Revue des études latines 86 (2008), pp. 246-7



Nunzio La Fauci & Silvia Pieroni, Morfosintassi latina. Punti di vista (Progetti Linguistici 18): Pise, ETS, 2007, 109 pages.

Cet ouvrage rassemble cinq « points de vue » sur la morphosyntaxe du latin, en autant de chapitres. Les trois premiers, concernant les pronoms, sont de S. Pieroni, tandis que les deux derniers, de « dynamique systématique »‚ ont été écrits par N. La Fauci. Ces essais ne prétendent pas construire une théorie grammaticale, mais se veulent — surtout les premiers — des regards neufs posés sur des questions pendantes, exactement, des « contributi preteorici et preliminari, destinati all'impostazione metodologico-descrittiva di classici problemi di rnorfosintassi latina » (p. 7). L'honnêteté de cet aveu invite donc à aborder ces propositions d'analyse sans égard pour l'éventuel attirail conceptuel dont l'écho serait plus ou moins sous-entendu par les auteurs, d'autant que la position des problèmes, ainsi que les analyses déjà proposées, sont rappelées avec un luxe de références qui explique la solide bibliographie finale (p. 97-108), très à jour. En particulier, les grammairiens d'expression française retrouveront avec plaisir des repères connus, ce qui change d'une recherche anglo-saxonne trop souvent fermé aux travaux rédigés dans notre langue (et il en est d'importants sur les points abordés par les auteurs).
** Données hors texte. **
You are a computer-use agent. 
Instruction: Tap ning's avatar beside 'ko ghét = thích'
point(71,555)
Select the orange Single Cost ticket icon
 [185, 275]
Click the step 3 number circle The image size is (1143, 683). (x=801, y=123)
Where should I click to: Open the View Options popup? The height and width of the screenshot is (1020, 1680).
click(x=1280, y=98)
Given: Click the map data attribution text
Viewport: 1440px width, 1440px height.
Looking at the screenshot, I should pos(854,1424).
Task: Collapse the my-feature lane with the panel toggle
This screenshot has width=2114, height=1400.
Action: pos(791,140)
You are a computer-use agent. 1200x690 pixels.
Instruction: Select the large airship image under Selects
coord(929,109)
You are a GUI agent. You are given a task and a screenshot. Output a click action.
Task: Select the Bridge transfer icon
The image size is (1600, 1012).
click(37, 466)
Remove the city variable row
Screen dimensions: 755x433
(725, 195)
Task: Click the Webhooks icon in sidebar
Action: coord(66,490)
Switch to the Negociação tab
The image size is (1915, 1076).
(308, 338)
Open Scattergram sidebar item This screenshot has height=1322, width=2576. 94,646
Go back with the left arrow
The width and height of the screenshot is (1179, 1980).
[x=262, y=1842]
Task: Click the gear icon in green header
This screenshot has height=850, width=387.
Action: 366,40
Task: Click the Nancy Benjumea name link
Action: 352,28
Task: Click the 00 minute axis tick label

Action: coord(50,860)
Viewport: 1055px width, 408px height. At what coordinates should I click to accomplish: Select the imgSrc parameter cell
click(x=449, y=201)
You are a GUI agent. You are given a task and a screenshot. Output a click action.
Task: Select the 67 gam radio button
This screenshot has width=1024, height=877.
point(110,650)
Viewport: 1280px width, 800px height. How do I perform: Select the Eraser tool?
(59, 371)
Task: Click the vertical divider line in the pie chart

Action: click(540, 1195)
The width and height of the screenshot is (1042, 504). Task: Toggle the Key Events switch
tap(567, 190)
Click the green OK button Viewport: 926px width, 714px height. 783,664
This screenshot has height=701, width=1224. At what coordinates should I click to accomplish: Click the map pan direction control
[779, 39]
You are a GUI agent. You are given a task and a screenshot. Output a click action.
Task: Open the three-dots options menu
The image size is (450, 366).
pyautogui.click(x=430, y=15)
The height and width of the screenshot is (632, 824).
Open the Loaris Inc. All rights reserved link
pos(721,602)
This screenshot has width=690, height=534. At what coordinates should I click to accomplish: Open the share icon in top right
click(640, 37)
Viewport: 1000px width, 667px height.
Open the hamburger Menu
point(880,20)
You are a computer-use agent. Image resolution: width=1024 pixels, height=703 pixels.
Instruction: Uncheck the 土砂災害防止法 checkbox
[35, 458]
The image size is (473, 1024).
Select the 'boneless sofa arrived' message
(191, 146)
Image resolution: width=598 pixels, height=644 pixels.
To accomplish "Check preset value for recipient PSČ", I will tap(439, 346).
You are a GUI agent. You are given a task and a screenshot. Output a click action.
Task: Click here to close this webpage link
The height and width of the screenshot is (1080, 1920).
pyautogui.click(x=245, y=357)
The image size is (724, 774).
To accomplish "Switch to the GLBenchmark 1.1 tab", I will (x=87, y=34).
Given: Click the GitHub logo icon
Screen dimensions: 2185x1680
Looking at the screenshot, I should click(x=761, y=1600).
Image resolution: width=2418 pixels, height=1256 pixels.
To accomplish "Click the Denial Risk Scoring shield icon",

Dans le premier chapitre « Dimostrativi e 'ego' fissile »‚ S.P. aborde le problème de la deixis triple du latin hic, iste, ille pour en déterminer les champs de référence. Des contre-exemples battent en brèche la répartition traditionnelle, à la fois spatiale et personnelle, entre ego, tu et la personne absente. Notre collègue propose subtilement d'introduire une distinction dans le référent d'ego : narratif, « si oppone e alterna con un non-ego narrativo »‚ tandis qu'un ego « corrélatif » implique et échange avec tu. Dès lors, on est invité à analyser iste, et seulement lui, comme le déictique de l'instance corrélative (on songe à la fonction émotive de Jakobson), alors que hic et ille fonctionneraient en opposition, selon que le discours est « egocentrico » ou non. Le second chapitre, tout aussi bref, « Soggetto e riflessivo » (p. 27-39), vise les emplois syntaxiquement non réflexifs de se ou suus, du type rencontré dans par erat alterius ac sui cura (Sénèque, Ep. 90, 40). L'auteur emprunte à Perlmutter des notions de sujets premier, final ou initial pour proposer une explication des possibilités d'emploi variées que connaît le « réfléchi » la répartition morphosyntaxique. Dans « Ipse : interdipendenze sintattiche »‚ S. Pieroni aborde le fonctionnement du pronom qui représente, en latin, de la catégorie des intensificateurs. La référence documentée aux travaux les plus récents (König 2007, Fruyt 2006...) ajoute à l‘intérêt d‘une réflexion dont la conclusion surprenante (« crucialmente diverso da aggettivi e nomi, ipse, legittimando un soggetto, è funzionalmente un verbo senza poterlo essere foneticamente [leggasi : fenomenicamente]») piquera la curiosité.

La seconde partie de l’ouvrage, avec deux contributions de visée plus générale, ressortit davantage à l'héritage théorique de Perlmutter, comme aux propres travaux de l'auteur, bien connus par ailleurs. Sous le titre « Dinamiche sistematiche : scomparsa della declinazione », N. La Fauci analyse le remplacement par l'ordre linéaire roman de la syntaxe casuelle latine. En un survol forcément trop rapide (dix pages !), l'auteur offre des remarques originales et neuves, même si l'on ne peut pas souscrire à une proposition d'explication qui réduit l’érosion phonétique à un enregistrement de l’inutilité des désinences ! Moins vaste quant au sujet, sinon quant au nombre de pages, mais très stimulant est le tableau (« Dinamiche sistematiche : perifrasi perfettive e futuro sintetico ») du développement des formes périphrastiques de nos temps composés, dans le temps où, justement, le futur associant infinitif et habeo tendaient à fusionner. Ce petit ouvrage est plein de sens.